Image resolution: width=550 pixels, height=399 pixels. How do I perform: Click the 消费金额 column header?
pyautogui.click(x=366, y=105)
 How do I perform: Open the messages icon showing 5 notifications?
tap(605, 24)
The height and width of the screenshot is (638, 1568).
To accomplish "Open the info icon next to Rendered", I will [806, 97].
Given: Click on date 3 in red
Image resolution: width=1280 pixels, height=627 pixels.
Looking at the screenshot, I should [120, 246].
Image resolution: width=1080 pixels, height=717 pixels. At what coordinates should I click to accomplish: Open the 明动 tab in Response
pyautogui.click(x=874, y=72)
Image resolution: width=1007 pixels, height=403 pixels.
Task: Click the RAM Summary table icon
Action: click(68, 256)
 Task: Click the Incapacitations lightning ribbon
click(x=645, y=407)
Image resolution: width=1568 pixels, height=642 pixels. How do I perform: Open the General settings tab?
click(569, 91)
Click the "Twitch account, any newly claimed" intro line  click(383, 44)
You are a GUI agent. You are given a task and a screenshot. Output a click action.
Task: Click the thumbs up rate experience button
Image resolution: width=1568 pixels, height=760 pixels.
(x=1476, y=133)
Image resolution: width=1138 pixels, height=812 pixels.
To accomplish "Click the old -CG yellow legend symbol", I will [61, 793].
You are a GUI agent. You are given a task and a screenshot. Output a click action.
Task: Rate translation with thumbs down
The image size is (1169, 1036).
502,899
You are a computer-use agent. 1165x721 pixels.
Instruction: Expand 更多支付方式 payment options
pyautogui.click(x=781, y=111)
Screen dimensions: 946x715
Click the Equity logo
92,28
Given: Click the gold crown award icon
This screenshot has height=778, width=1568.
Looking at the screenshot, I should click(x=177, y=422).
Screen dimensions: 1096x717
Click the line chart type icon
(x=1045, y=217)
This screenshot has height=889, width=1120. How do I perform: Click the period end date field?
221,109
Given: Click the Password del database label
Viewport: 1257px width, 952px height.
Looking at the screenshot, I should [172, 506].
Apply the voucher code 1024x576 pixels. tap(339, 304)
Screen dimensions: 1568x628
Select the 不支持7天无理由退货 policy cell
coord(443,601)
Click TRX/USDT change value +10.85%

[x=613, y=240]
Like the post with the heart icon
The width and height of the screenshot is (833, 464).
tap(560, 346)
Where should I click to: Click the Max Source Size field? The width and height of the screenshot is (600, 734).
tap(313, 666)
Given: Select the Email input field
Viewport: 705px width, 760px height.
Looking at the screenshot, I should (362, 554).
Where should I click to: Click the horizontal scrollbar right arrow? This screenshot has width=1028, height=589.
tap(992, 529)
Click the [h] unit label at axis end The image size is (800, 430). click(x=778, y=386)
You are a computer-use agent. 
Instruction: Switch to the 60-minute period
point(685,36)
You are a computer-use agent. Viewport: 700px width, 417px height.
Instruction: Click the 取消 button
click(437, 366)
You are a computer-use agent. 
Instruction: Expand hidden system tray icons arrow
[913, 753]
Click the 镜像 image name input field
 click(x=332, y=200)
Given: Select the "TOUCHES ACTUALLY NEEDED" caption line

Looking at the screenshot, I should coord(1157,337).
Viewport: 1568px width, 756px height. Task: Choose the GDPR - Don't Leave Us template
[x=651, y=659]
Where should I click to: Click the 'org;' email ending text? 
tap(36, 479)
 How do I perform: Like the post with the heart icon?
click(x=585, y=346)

+ + + + + + +

• _PROBLEM STATEMENT_
Which lines in the records above contain the word "will"? Copy each one.

• _ANSWER SPACE_
To accomplish "Open the info icon next to Rendered", I will [806, 97].
To accomplish "Click the old -CG yellow legend symbol", I will [61, 793].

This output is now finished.